● **REQUIREMENTS**:
Reproduce the pridepy package metadata below in full, with every line and character unchanged.

● **DOCUMENT EXTRACT**:
____________________
Metadata-Version: 2.4
Name: pridepy
Version: 0.0.13
Summary: Python Client library for PRIDE Rest API
Author-email: PRIDE Team <pride-support@ebi.ac.uk>
Maintainer-email: PRIDE Team <pride-support@ebi.ac.uk>
License: Apache-2.0
Project-URL: PyPI, https://pypi.org/project/pridepy/
Project-URL: PRIDE, https://www.ebi.ac.uk/pride/archive/
Project-URL: Documentation, https://github.com/PRIDE-Archive/pridepy#readme
Project-URL: Repository, https://github.com/PRIDE-Archive/pridepy
Project-URL: License, https://github.com/PRIDE-Archive/pridepy/LICENSE
Keywords: PRIDE,proteomics,mass-spectrometry,API,big data,bioinformatics,data science
Classifier: Intended Audience :: Science/Research
Classifier: License :: OSI Approved :: Apache Software License
Classifier: Operating System :: OS Independent
Classifier: Programming Language :: Python :: 3 :: Only
Classifier: Programming Language :: Python :: 3.9
Classifier: Programming Language :: Python :: 3.10
Classifier: Programming Language :: Python :: 3.11
Classifier: Programming Language :: Python :: 3.12
Classifier: Topic :: Scientific/Engineering :: Bio-Informatics
Classifier: Development Status :: 5 - Production/Stable
Requires-Python: >=3.9
Description-Content-Type: text/markdown
License-File: LICENSE
Requires-Dist: requests>=2.31.0
Requires-Dist: ratelimit>=2.2.1
Requires-Dist: click>=8.1.7
Requires-Dist: tqdm>=4.66.1
Requires-Dist: boto3>=1.34.61
Requires-Dist: botocore>=1.34.74
Requires-Dist: httpx>=0.27.0
Provides-Extra: dev
Requires-Dist: pytest>=8.0.0; extra == "dev"
____________________
● **RECORD EXTRACTS**:
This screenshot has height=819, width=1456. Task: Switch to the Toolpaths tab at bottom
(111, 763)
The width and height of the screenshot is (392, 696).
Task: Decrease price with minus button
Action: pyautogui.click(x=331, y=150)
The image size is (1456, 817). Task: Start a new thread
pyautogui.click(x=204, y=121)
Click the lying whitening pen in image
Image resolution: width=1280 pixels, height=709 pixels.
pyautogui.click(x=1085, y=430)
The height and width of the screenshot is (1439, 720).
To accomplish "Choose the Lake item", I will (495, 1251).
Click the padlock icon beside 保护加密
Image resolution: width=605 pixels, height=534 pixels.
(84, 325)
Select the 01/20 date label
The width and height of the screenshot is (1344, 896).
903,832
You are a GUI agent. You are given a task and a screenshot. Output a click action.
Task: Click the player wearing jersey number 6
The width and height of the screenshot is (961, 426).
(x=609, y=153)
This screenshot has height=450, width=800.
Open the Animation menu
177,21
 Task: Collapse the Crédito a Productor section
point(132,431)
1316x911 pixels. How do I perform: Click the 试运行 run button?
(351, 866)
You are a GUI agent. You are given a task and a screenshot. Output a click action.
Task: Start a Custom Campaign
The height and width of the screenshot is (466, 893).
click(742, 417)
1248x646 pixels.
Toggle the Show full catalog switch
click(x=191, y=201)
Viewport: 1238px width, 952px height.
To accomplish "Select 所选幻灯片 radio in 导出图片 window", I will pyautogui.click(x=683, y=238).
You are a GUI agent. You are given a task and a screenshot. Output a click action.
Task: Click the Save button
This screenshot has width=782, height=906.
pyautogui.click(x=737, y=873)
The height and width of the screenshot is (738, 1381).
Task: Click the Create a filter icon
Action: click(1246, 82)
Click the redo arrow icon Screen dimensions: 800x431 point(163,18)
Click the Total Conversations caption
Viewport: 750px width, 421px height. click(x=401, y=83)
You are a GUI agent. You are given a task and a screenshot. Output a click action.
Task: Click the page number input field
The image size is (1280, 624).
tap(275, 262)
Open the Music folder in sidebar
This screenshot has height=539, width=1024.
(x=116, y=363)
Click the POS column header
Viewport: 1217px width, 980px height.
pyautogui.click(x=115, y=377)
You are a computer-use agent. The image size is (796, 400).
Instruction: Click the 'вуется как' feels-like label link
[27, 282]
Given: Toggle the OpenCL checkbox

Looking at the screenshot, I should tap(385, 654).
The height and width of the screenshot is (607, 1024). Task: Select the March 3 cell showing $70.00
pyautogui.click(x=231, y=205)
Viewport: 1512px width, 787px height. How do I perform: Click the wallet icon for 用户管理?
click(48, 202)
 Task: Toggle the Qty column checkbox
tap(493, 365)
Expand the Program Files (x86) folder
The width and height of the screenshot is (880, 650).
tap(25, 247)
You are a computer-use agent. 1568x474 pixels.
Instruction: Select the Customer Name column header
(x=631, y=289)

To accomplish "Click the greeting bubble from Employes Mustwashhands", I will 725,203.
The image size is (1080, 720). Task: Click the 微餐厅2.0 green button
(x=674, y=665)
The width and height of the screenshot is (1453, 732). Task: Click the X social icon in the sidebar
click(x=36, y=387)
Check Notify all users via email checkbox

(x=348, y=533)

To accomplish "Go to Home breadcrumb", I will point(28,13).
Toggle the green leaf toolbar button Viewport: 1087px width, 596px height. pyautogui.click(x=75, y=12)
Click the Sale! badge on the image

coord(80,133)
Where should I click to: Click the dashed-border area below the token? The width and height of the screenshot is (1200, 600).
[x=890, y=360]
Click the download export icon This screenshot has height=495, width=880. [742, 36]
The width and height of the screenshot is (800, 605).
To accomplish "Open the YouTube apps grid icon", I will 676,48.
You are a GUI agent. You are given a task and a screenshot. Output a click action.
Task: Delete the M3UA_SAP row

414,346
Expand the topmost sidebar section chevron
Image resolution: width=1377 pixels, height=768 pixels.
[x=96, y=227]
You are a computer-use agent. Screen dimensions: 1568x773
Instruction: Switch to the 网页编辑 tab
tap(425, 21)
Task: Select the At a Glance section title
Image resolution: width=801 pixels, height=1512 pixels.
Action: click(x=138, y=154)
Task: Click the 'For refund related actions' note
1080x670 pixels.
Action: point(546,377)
____________________
● **SOLUTION TO THIS PROBLEM**:
Metadata-Version: 2.4
Name: pridepy
Version: 0.0.13
Summary: Python Client library for PRIDE Rest API
Author-email: PRIDE Team <pride-support@ebi.ac.uk>
Maintainer-email: PRIDE Team <pride-support@ebi.ac.uk>
License: Apache-2.0
Project-URL: PyPI, https://pypi.org/project/pridepy/
Project-URL: PRIDE, https://www.ebi.ac.uk/pride/archive/
Project-URL: Documentation, https://github.com/PRIDE-Archive/pridepy#readme
Project-URL: Repository, https://github.com/PRIDE-Archive/pridepy
Project-URL: License, https://github.com/PRIDE-Archive/pridepy/LICENSE
Keywords: PRIDE,proteomics,mass-spectrometry,API,big data,bioinformatics,data science
Classifier: Intended Audience :: Science/Research
Classifier: License :: OSI Approved :: Apache Software License
Classifier: Operating System :: OS Independent
Classifier: Programming Language :: Python :: 3 :: Only
Classifier: Programming Language :: Python :: 3.9
Classifier: Programming Language :: Python :: 3.10
Classifier: Programming Language :: Python :: 3.11
Classifier: Programming Language :: Python :: 3.12
Classifier: Topic :: Scientific/Engineering :: Bio-Informatics
Classifier: Development Status :: 5 - Production/Stable
Requires-Python: >=3.9
Description-Content-Type: text/markdown
License-File: LICENSE
Requires-Dist: requests>=2.31.0
Requires-Dist: ratelimit>=2.2.1
Requires-Dist: click>=8.1.7
Requires-Dist: tqdm>=4.66.1
Requires-Dist: boto3>=1.34.61
Requires-Dist: botocore>=1.34.74
Requires-Dist: httpx>=0.27.0
Provides-Extra: dev
Requires-Dist: pytest>=8.0.0; extra == "dev"